Overnight going “green” became a more attractive option for businesses and manufactures.  How?  The Obama administration increased the social cost of carbon (SCC). This increase will impact every industry that deals with greenhouse gas (GHG) emissions regardless of size.  The SCC is a monetary value agencies use to perform cost/benefit analysis to quantify the benefits of regulating GHG emissions.   It is intended to put a price tag on damages, such as flooding and crop loss, that may occur as a result of anthropogenic GHG emissions.
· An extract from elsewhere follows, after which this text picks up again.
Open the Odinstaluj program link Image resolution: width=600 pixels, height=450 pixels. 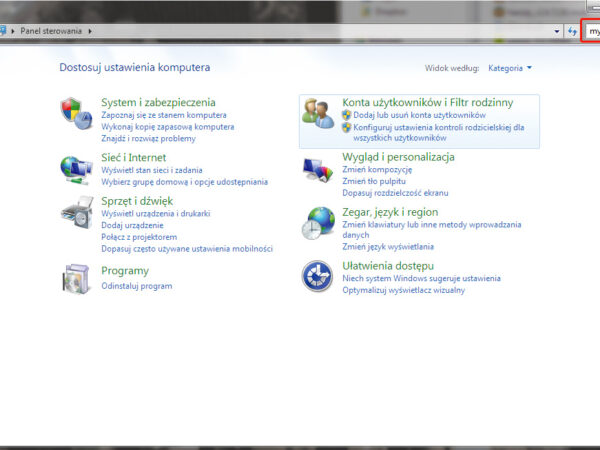pyautogui.click(x=136, y=286)
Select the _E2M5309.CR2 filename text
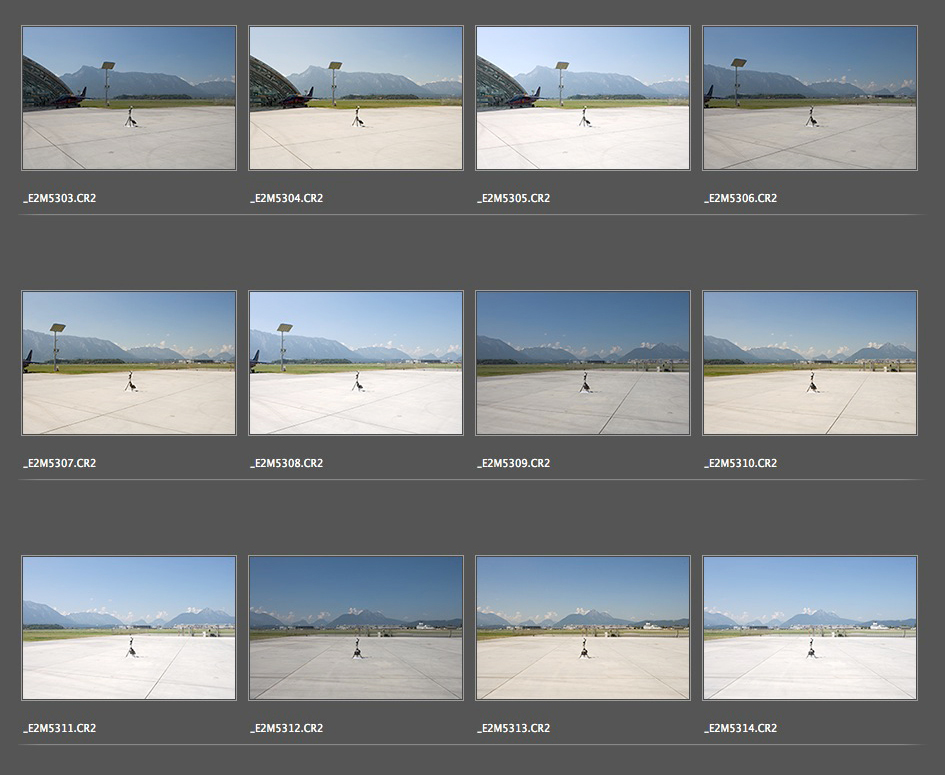 [514, 463]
The net benefit of such a regulation is then determined by subtracting the SCC from the cost of compliance.  If the SCC is higher, then the net benefit of a regulation will appear to be greater because the cost of compliance is more easily justified.

Executive Order 12866 requires agencies “to assess both the costs and the benefits of the intended regulation and, recognizing that some costs and benefits are difficult to quantify, propose or adopt a regulation only upon a reasoned determination that the benefits of the intended regulation justify its costs.”  It was under Executive Order 12866 that an Interagency Working Group first developed the SCC in 2010 (Interagency Working Group 2010 Report).  On May 31, 2013, the SCC was raised from $21 per metric ton to $33 per metric ton (Interagency Working Group 2013 Report).  Surprisingly, the increase was brought to the public’s attention in the US Department of Energy’s regulatory impact analysis for energy efficiency standards for microwave ovens–not a very obvious first appearance for a standard that will have a substantial impact on manufacturers and industry.
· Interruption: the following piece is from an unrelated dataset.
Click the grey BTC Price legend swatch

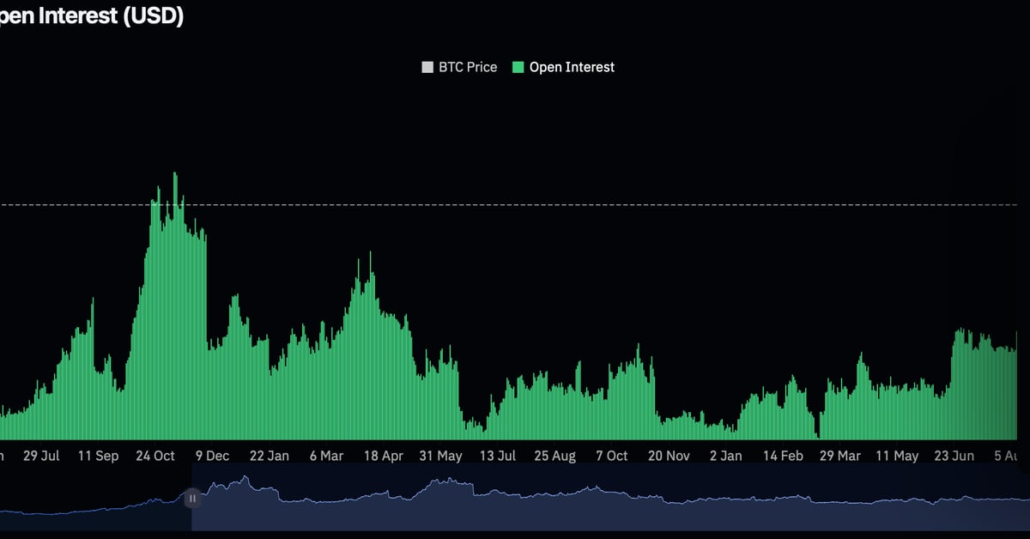428,67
One place where the increased SCC will have a significant impact in the short term is USEPA’s rules capping GHG emissions from the largest energy generating units (EGUs). (See USEPA’s Regulatory Impact Analysis for this rule). USEPA missed its April 2013 deadline to finalize the new source performance standard for new EGUs.  However, on June 25th 2013, the White House rolled out its plan for tackling climate change, placing regulation of EGUs front and center.   In his Memorandum, the President directed USEPA to finalize standards for new sources by September 20, 2013 and emission guidelines for existing sources by June 2015.
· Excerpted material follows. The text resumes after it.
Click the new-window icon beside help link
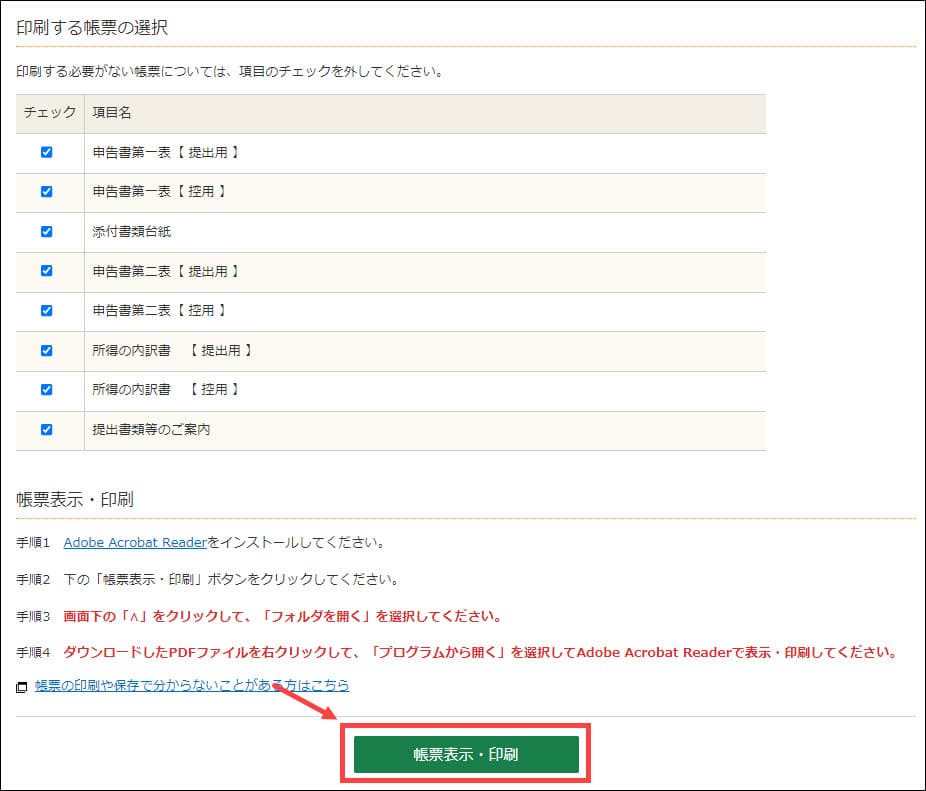 (x=22, y=687)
The increased SCC will be used to justify these regulations as well as any other GHG related regulations developed by USEPA.  Therefore, the increasing SCC is important for all industries to have on their radar.  As the SCC increases, so does USEPA’s ability to justify the cost of compliance because the projected harm associated with GHG emissions has increased.   When the assigned cost to society from GHG emission is high, then the regulation of GHG emissions from smaller sources is more easily justified. The new SCC numbers may indicate an upward trend that will impact much more than how much energy is used when you use your microwave oven.  Sooner or later, as smaller and smaller sources are regulated for GHG emission, the SCC will be coming to a regulation near you.